Comprehensive Analysis
As of November 17, 2025, GURU's stock price of C$4.12 reflects a company at a turning point. After a period of unprofitability, the company posted positive net income and strong revenue growth in its most recent quarter, suggesting it is fairly valued. Our analysis triangulates its fair value using several methods, with the current price sitting squarely within our estimated fair value range of C$3.50–C$4.75. This offers a limited margin of safety but could be an attractive entry point if the company sustains its recent performance.
The multiples-based valuation is the most relevant approach for a high-growth company like GURU that has only recently become profitable. Its trailing-twelve-month Price-to-Sales (P/S) ratio is 3.9x, which compares to peers like Monster Beverage (7.9x) and Celsius Holdings (5.1x). Given that GURU is smaller and less established, applying a P/S multiple between 3.5x and 4.5x to its TTM revenue of C$31.78M seems reasonable. This yields a fair value per share of C$3.69–C$4.75, which comfortably includes the current stock price.

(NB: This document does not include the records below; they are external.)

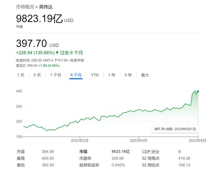Screen dimensions: 208x170
Task: Click the 2023年4月 axis label
Action: tap(139, 141)
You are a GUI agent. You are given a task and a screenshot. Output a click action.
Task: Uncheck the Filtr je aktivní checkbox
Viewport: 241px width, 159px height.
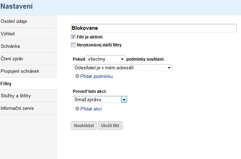pyautogui.click(x=73, y=37)
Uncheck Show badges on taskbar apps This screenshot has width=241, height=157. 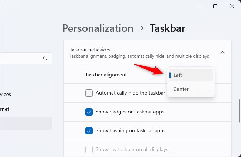[x=89, y=112]
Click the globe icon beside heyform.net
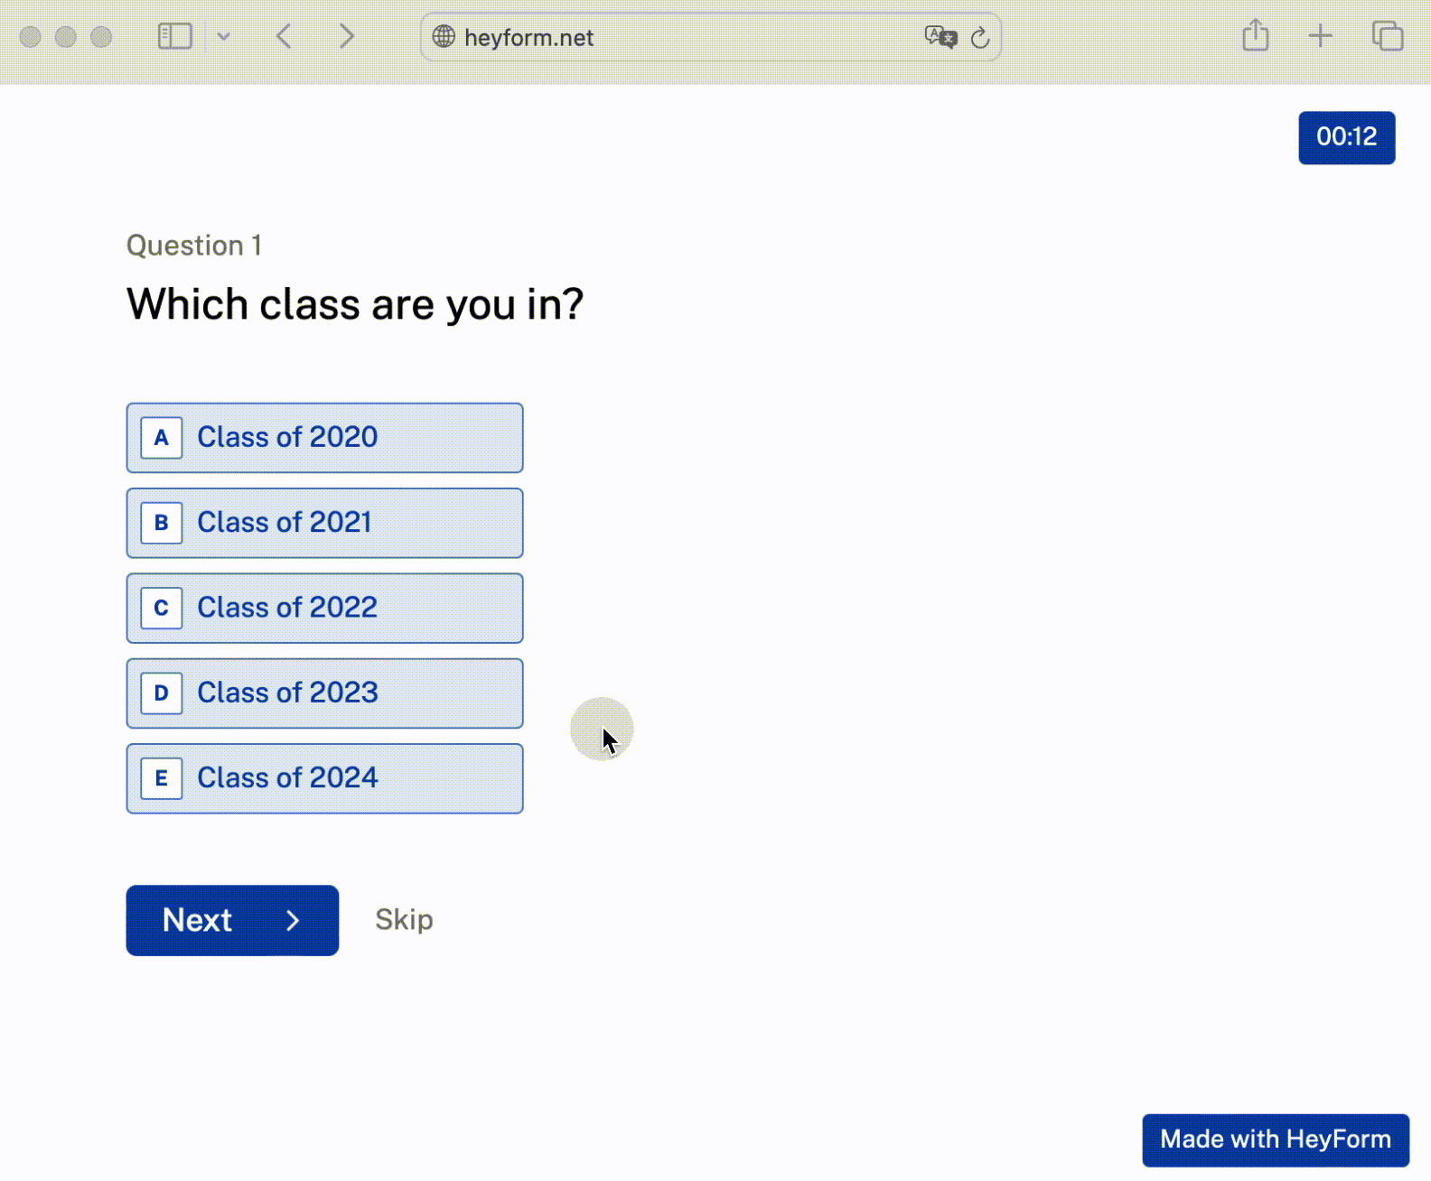This screenshot has width=1431, height=1181. click(x=444, y=37)
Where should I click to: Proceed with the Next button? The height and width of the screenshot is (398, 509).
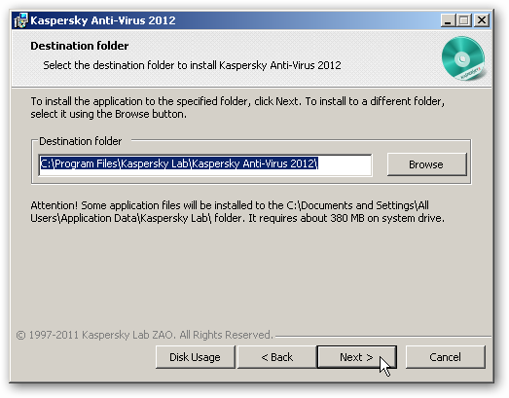(356, 357)
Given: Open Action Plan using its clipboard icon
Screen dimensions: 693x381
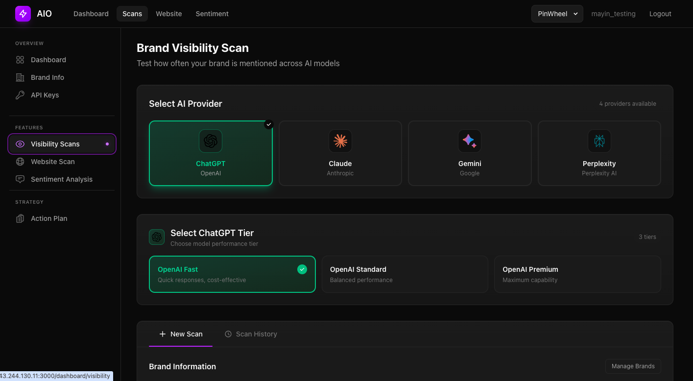Looking at the screenshot, I should 20,218.
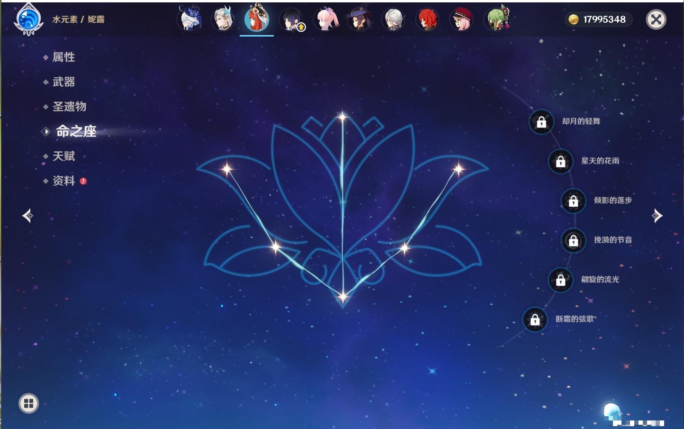View the 资料 profile tab with alert
Viewport: 684px width, 429px height.
pos(63,181)
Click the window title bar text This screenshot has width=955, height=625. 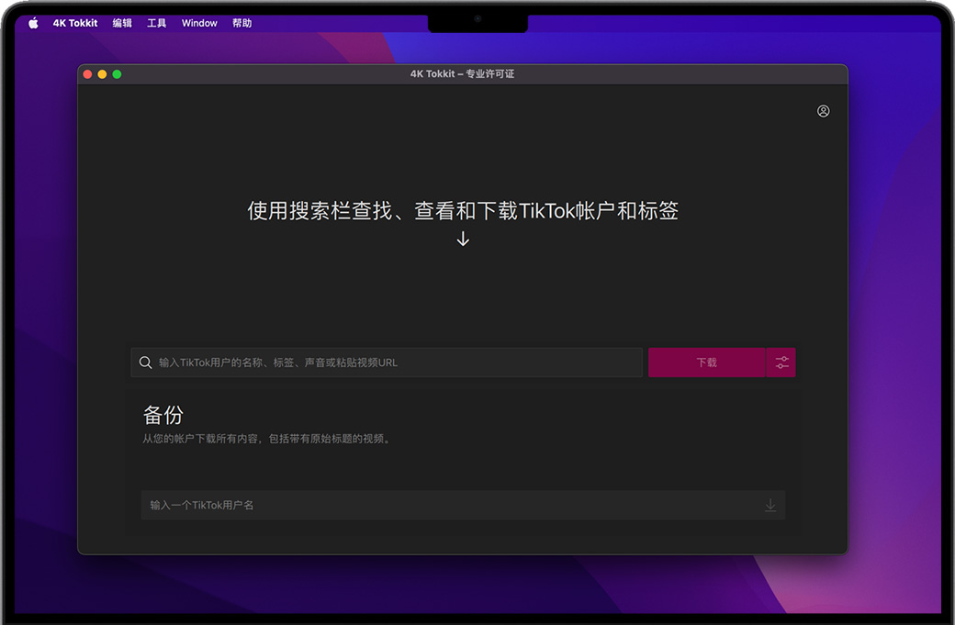pyautogui.click(x=462, y=74)
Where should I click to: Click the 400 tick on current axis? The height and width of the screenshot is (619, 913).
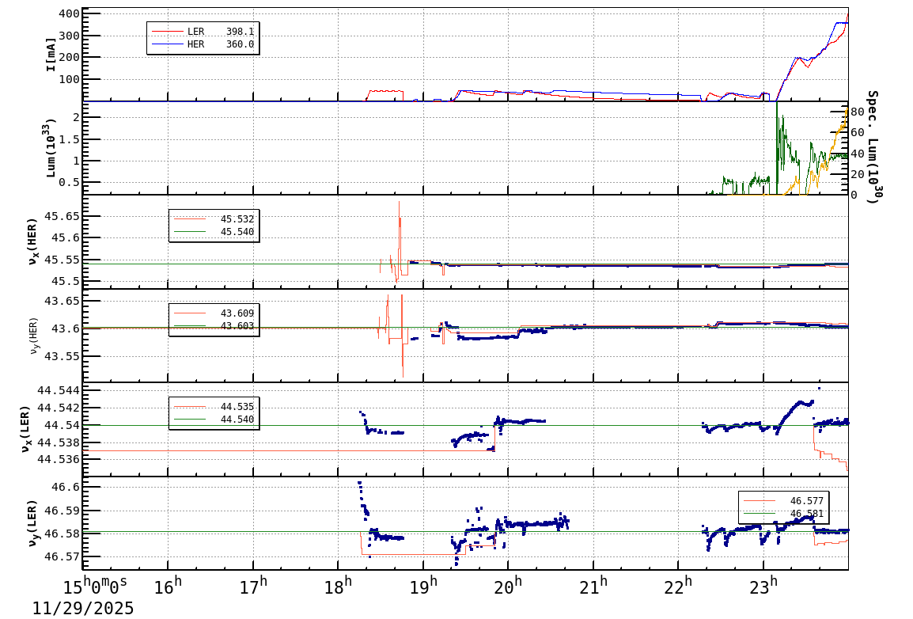tap(70, 14)
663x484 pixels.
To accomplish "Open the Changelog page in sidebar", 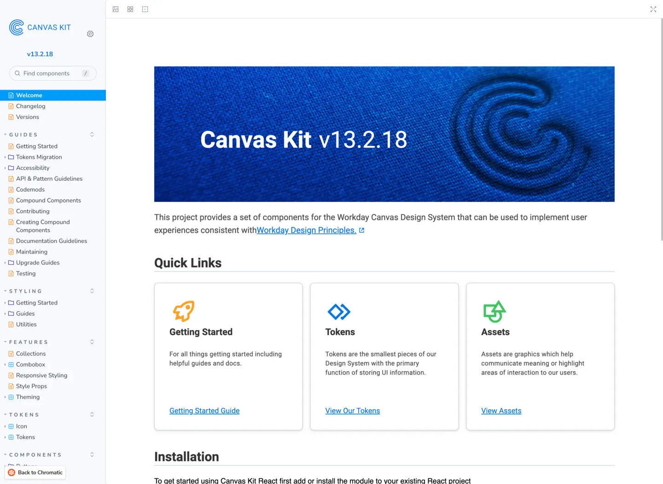I will (30, 106).
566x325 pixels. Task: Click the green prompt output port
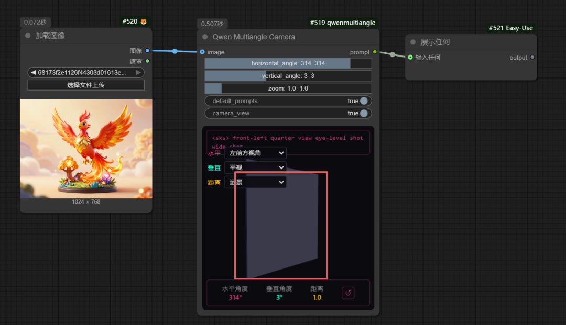[374, 52]
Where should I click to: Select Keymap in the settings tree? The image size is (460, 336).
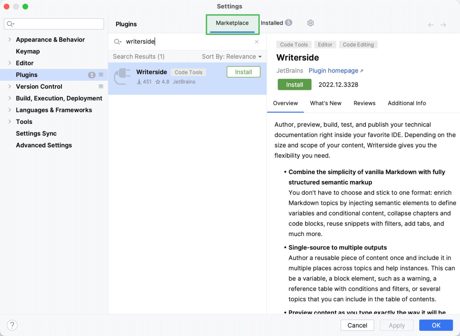28,51
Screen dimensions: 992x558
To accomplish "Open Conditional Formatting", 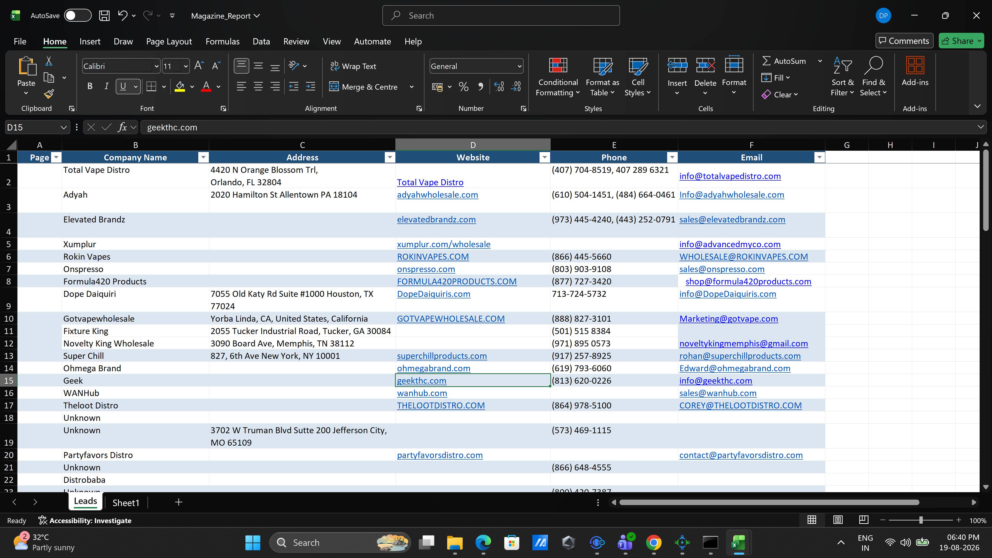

An asset-based approach provides a floor value for the company. GURU’s tangible book value per share is C$0.91, meaning the stock trades at a Price-to-Book (P/B) ratio of 4.2x. This significant premium is expected for a brand-driven company whose primary assets—brand equity and market presence—are not captured on the balance sheet. While this approach isn't ideal for valuing a growth brand, it confirms that the market is pricing in future potential, not just physical assets.
Combining the approaches, the multiples-based analysis is the most appropriate for GURU's growth stage. The analysis points to a consolidated fair value range of C$3.50–C$4.75. With the current price of C$4.12 in the middle of this range, the stock is fairly valued. Continued execution on growth and profitability will be required to justify a higher valuation.